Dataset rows
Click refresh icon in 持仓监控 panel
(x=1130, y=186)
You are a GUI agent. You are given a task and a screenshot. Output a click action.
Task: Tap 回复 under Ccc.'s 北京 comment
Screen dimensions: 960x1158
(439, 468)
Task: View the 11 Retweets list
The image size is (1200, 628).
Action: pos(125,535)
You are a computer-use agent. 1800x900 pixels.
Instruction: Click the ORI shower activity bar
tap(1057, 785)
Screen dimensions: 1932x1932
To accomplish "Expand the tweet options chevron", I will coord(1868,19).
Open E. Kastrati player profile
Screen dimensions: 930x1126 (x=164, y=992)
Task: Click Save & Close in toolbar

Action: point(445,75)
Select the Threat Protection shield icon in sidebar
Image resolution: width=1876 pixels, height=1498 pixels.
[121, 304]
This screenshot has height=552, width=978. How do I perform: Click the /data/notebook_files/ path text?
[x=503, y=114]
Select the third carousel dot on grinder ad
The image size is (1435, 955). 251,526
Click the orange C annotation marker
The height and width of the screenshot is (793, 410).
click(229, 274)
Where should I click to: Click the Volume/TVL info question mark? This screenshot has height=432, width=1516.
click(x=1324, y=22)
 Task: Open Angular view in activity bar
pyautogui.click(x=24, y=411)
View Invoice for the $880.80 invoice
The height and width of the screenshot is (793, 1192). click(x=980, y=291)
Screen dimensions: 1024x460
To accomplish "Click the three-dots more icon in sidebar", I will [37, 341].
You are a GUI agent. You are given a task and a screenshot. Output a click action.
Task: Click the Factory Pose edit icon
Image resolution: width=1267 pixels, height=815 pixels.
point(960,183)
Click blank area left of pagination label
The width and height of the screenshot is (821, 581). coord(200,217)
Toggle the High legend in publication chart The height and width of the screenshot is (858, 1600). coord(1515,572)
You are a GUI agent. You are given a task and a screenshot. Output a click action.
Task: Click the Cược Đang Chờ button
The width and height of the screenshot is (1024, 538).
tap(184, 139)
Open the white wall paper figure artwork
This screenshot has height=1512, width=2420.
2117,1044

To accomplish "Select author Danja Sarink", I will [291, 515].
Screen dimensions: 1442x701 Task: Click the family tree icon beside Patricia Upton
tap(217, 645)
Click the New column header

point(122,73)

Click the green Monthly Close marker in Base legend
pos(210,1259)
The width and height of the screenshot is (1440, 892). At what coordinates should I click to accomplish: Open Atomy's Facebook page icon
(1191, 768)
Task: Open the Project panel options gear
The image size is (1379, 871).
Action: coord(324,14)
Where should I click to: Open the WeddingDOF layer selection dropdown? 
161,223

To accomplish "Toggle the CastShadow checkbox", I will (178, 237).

# [Direction]
Reproduce the rows word for word, starting at the line that contains "Open the white wall paper figure artwork" and continuing through the final line of the rows.

# [Exercise output]
Open the white wall paper figure artwork
This screenshot has height=1512, width=2420.
2117,1044

To accomplish "Select author Danja Sarink", I will [291, 515].
Screen dimensions: 1442x701 Task: Click the family tree icon beside Patricia Upton
tap(217, 645)
Click the New column header

point(122,73)

Click the green Monthly Close marker in Base legend
pos(210,1259)
The width and height of the screenshot is (1440, 892). At what coordinates should I click to accomplish: Open Atomy's Facebook page icon
(1191, 768)
Task: Open the Project panel options gear
The image size is (1379, 871).
Action: coord(324,14)
Where should I click to: Open the WeddingDOF layer selection dropdown? 
161,223

To accomplish "Toggle the CastShadow checkbox", I will (178, 237).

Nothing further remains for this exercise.